:: SET PROBLEM ::
Repeat the listing below line for line, starting at the line that contains "At what coordinates should I click to accomplish: Open Network" and ending after the line that contains "point(37,86)".

:: MATERIAL FOR THIS TASK ::
— START —
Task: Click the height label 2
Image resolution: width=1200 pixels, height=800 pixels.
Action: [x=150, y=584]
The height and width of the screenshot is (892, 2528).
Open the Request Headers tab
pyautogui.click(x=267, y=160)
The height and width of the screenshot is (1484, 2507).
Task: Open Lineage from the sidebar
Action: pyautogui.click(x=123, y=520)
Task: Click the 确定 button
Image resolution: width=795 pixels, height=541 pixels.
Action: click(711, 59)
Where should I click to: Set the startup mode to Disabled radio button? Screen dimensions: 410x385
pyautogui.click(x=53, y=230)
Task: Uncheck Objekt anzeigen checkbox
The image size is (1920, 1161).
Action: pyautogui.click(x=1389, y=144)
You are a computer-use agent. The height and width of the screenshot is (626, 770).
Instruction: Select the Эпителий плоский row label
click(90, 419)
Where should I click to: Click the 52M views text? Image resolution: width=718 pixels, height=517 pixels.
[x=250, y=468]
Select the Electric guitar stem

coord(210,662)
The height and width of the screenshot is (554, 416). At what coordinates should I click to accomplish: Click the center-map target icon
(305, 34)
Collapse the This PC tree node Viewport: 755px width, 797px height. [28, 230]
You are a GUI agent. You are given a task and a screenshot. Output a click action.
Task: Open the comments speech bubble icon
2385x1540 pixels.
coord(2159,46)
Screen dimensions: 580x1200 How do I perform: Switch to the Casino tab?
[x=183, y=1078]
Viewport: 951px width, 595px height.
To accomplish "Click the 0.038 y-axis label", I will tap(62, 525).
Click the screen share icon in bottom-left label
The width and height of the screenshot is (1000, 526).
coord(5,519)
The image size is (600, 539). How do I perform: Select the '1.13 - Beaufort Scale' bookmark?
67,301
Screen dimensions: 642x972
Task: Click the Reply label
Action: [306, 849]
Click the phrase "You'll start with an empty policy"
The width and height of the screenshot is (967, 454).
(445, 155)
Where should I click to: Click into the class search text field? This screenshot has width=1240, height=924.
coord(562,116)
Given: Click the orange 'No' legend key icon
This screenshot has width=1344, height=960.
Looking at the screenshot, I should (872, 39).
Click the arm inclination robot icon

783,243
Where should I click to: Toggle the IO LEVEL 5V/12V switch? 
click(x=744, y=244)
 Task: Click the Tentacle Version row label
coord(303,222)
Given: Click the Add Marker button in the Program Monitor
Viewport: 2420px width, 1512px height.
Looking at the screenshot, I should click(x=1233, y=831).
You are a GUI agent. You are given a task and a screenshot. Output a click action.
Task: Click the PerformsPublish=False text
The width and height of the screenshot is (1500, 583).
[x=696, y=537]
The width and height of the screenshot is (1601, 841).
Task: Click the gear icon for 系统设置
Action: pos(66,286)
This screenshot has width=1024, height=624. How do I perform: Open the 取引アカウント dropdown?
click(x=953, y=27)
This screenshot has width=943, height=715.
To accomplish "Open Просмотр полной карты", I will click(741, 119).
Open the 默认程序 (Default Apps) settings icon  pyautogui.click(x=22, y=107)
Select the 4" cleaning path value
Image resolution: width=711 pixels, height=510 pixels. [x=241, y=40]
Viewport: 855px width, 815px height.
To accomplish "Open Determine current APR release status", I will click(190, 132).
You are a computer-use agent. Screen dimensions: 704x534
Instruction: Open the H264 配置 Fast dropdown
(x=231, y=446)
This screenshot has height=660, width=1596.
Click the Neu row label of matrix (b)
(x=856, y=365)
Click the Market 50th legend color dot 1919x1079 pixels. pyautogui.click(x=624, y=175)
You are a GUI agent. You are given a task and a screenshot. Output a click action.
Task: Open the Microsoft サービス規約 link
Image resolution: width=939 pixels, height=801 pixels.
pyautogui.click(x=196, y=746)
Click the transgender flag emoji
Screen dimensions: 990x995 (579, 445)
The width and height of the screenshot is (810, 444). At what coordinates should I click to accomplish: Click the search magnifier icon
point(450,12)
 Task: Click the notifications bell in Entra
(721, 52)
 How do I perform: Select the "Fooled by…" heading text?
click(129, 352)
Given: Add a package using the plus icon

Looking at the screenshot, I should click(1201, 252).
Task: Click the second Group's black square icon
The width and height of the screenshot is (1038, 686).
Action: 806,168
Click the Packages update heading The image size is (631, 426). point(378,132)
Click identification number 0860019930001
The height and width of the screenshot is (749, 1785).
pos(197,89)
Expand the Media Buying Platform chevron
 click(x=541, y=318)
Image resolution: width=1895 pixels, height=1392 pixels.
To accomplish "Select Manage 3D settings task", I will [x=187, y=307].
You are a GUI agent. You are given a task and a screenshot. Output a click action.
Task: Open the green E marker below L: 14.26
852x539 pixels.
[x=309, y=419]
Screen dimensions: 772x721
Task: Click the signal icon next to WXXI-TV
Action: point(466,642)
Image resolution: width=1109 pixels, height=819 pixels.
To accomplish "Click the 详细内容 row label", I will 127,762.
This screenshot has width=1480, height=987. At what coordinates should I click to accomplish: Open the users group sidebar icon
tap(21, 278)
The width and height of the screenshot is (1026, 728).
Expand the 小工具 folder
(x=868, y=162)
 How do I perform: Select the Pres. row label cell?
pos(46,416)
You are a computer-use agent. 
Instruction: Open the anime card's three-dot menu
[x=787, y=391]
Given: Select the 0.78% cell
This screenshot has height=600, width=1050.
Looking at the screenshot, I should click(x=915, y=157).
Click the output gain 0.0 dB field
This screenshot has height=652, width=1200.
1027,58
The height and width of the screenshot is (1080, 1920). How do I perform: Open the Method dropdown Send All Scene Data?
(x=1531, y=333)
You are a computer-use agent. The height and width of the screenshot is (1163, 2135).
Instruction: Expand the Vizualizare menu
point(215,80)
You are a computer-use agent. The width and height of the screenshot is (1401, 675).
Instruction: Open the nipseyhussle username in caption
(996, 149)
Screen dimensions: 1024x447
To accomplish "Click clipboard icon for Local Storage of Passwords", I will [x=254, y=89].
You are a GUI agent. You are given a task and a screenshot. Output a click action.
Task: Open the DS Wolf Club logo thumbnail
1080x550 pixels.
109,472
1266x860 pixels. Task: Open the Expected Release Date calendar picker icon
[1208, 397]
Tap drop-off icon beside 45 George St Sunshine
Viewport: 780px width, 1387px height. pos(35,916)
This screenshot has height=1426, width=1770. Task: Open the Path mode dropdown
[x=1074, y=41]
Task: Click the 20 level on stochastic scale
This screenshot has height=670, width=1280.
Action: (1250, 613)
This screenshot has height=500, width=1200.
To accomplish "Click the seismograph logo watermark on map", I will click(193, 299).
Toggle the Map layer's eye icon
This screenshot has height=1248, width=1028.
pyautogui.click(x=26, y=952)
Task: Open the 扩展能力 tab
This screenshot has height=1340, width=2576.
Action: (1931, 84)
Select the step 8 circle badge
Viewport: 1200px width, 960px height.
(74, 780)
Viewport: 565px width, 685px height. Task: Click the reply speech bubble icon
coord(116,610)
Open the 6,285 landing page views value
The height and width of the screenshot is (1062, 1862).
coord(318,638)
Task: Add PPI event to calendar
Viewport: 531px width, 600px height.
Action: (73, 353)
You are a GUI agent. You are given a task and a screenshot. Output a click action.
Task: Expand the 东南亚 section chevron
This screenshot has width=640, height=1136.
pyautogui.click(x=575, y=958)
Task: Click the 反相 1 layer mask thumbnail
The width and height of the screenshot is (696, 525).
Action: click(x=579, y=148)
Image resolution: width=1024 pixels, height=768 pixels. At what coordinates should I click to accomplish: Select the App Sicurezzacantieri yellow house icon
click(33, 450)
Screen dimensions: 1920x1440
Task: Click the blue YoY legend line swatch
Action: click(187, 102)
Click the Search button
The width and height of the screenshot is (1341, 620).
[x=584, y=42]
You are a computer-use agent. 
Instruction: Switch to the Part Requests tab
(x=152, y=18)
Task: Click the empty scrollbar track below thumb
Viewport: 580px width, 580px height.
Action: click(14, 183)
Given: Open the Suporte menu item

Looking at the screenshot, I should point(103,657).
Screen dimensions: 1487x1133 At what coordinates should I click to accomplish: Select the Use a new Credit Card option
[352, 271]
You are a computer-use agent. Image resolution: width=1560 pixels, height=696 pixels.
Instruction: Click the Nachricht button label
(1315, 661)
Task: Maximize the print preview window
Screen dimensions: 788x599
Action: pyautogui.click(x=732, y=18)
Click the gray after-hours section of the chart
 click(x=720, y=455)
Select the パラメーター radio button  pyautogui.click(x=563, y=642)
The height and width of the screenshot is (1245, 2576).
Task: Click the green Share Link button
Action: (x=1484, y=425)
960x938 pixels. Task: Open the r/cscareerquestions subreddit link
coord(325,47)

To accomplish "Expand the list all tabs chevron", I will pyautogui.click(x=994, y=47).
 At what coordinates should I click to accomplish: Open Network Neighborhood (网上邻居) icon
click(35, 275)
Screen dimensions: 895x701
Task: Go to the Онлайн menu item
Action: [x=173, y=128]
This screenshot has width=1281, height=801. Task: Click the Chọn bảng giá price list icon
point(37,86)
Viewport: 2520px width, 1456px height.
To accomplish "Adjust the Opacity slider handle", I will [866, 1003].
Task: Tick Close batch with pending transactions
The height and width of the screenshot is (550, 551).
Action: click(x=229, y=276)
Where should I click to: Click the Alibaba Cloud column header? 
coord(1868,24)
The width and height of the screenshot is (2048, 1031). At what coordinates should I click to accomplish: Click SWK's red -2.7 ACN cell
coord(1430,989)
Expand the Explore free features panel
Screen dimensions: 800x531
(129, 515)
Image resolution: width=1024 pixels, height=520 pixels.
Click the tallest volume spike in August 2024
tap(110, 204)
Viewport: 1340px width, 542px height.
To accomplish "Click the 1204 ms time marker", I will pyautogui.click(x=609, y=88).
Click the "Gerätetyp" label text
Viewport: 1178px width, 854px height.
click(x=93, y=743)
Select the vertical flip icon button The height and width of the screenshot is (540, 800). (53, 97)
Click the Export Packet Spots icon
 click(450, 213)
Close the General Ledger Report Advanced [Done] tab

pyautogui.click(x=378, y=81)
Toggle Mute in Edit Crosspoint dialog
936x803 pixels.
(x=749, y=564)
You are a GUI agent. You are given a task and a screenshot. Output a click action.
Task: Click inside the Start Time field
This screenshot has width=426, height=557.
— END —
:: FINAL RESULT ::
 At what coordinates should I click to accomplish: Open Network Neighborhood (网上邻居) icon
click(35, 275)
Screen dimensions: 895x701
Task: Go to the Онлайн menu item
Action: [x=173, y=128]
This screenshot has width=1281, height=801. Task: Click the Chọn bảng giá price list icon
point(37,86)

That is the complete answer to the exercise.